In honor of UC San Diego Extension's first 50 years, 50 Voices of the Future asks thought leaders about the trends, breakthroughs and social advances they foresee over the next 50 years.
Dr. Jürgen Schulze foresees a future in which each person can create his or her own reality. Technology will enable us to edit our own perceptions, so that we see what we want to see. If you so desire, your Honda Civic will look to you like a Bentley. “What we see will be a combination of virtual things and real things,” predicts Schulze, a research scientist in UC San Diego’s computer science department. “And it won’t matter as much anymore what things look like in reality, because you can make them look like anything using software.”
Why is the work you do important?
I research novel methods for people to interact with computers using 3D technology. I've been working a lot with medical data, and you can imagine taking a CT scan or MRI scan, which normally has been looked at cross-section by cross-section, slice by slice, and what we do here is, we composite those slices back together into a 3D object, and then interact with that 3D object as if it's a physical brain, or physical body, that would be in front of you, so you can look for tumors or other ailments that someone might be dealing with.
What are the exciting/influential developments happening in your field now?
The software for virtual reality applications has matured to a point now that they are commercially available, and in fact they're free for students to use, applications that allow you to build virtual reality software in probably about a small fraction of the time that it used to take. This is only possible because the gaming industry essentially has now embraced virtual reality, so they’re making tools that are easy to use and inexpensive to create and we can use them in science as well.

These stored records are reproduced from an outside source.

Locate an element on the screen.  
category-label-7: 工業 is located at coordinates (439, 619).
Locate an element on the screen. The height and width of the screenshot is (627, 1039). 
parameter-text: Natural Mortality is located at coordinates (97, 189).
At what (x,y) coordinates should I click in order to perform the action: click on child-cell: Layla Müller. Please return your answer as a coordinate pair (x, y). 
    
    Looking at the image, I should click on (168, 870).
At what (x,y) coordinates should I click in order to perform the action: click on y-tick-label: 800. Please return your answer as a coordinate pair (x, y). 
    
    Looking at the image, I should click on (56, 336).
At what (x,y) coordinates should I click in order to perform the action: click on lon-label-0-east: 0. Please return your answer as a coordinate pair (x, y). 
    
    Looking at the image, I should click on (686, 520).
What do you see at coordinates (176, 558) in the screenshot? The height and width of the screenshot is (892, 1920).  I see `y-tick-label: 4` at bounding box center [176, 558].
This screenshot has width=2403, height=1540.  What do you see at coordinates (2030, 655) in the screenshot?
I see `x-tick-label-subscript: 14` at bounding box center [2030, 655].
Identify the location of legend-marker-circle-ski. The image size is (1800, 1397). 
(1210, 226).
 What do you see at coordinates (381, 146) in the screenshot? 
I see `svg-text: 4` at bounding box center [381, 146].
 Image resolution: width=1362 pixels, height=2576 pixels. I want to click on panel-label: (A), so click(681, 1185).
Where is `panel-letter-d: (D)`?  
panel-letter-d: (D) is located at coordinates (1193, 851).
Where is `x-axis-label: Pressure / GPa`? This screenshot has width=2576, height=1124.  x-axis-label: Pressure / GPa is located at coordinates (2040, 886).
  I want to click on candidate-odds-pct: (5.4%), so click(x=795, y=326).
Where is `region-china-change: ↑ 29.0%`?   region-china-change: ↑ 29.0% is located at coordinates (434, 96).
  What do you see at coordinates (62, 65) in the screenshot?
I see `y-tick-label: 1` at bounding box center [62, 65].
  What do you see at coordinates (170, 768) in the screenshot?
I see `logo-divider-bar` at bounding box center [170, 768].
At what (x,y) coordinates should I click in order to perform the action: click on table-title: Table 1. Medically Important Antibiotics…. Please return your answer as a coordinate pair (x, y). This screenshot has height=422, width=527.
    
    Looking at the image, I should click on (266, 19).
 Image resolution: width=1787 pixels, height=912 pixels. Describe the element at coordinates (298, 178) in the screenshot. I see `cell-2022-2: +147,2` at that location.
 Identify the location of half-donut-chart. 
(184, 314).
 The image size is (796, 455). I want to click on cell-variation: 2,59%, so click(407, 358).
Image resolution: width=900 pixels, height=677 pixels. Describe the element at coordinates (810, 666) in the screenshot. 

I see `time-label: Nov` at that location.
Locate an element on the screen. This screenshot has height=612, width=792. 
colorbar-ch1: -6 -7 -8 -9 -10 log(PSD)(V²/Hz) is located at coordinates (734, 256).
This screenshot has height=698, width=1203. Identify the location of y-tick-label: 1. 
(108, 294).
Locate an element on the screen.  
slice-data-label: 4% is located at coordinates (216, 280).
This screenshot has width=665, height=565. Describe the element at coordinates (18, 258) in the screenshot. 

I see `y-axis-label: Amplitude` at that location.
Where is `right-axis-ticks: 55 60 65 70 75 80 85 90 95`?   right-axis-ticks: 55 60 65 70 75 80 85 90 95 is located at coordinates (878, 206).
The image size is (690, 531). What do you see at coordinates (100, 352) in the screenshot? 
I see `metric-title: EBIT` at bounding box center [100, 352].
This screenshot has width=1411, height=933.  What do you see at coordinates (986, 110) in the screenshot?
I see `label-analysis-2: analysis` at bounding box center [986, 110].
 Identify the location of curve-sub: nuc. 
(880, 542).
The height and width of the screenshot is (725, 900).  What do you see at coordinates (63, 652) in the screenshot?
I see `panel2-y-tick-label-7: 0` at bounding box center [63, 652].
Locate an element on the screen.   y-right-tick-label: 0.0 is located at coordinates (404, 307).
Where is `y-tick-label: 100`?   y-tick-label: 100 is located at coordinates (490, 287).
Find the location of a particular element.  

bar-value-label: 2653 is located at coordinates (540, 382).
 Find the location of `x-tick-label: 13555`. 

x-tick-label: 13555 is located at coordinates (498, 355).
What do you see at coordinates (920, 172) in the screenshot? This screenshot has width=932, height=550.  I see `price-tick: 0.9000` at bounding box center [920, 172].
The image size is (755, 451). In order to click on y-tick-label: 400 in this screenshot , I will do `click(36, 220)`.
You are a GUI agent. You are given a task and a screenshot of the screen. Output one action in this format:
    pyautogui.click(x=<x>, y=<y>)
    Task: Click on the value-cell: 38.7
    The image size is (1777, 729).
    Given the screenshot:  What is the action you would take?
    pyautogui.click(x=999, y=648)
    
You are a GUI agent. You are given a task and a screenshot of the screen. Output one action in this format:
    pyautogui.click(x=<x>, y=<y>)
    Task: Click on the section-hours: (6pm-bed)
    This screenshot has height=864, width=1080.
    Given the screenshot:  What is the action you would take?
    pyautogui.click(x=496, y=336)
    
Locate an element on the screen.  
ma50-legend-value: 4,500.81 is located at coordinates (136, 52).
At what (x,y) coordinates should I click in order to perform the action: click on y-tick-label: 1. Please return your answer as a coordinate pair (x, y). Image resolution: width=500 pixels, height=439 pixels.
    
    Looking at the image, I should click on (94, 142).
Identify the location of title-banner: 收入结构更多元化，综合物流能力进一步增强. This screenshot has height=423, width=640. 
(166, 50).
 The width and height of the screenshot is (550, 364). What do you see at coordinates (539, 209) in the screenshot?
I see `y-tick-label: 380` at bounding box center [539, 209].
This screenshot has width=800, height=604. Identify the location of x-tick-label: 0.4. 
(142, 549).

What’s the next big thing?
Augmented reality. Augmented reality is when you can see through your goggles. There are companies like Magic Leap that come to mind. The hollow lens from Microsoft is an augmented reality device, and others. Those are essentially virtual reality without the lid on your goggles, so you can see through your screen, and you can see the real world behind it, and you can mix the two. You can mix the virtual with the real. That's going to be augmented reality, where you can walk around and go see a world that consists of partly real object, and other objects that are just going to be displayed via the computer, but they'll look like they're real objects. Once it really works well, you won't be able to distinguish between them, and that's where it really gets interesting.
How big of an impact will your field play in shaping the future of the San Diego region and beyond?
I think there's a lot of impact that we have here with my lab, in that we're one of the leading virtual reality research labs in the country. Once we have a virtual reality computer lab, we'll be one of the leading teaching institutions that are going to really teach virtual reality on a larger scale. We already have one of the largest computer science departments, maybe the largest in the country, so that's going to be a huge impact.
Hop into your time machine. What does the future look like for this field in 50 years? How can individuals/companies prepare for what’s next?
What I'm hoping will happen is that augmented reality hardware will become so small and lightweight that it's going to be built into regular glasses and sunglasses, and everyone is going to have it available at all times. Just like you can now buy these smart watches, have smart glasses, and in 20 years or so that should easily be possible.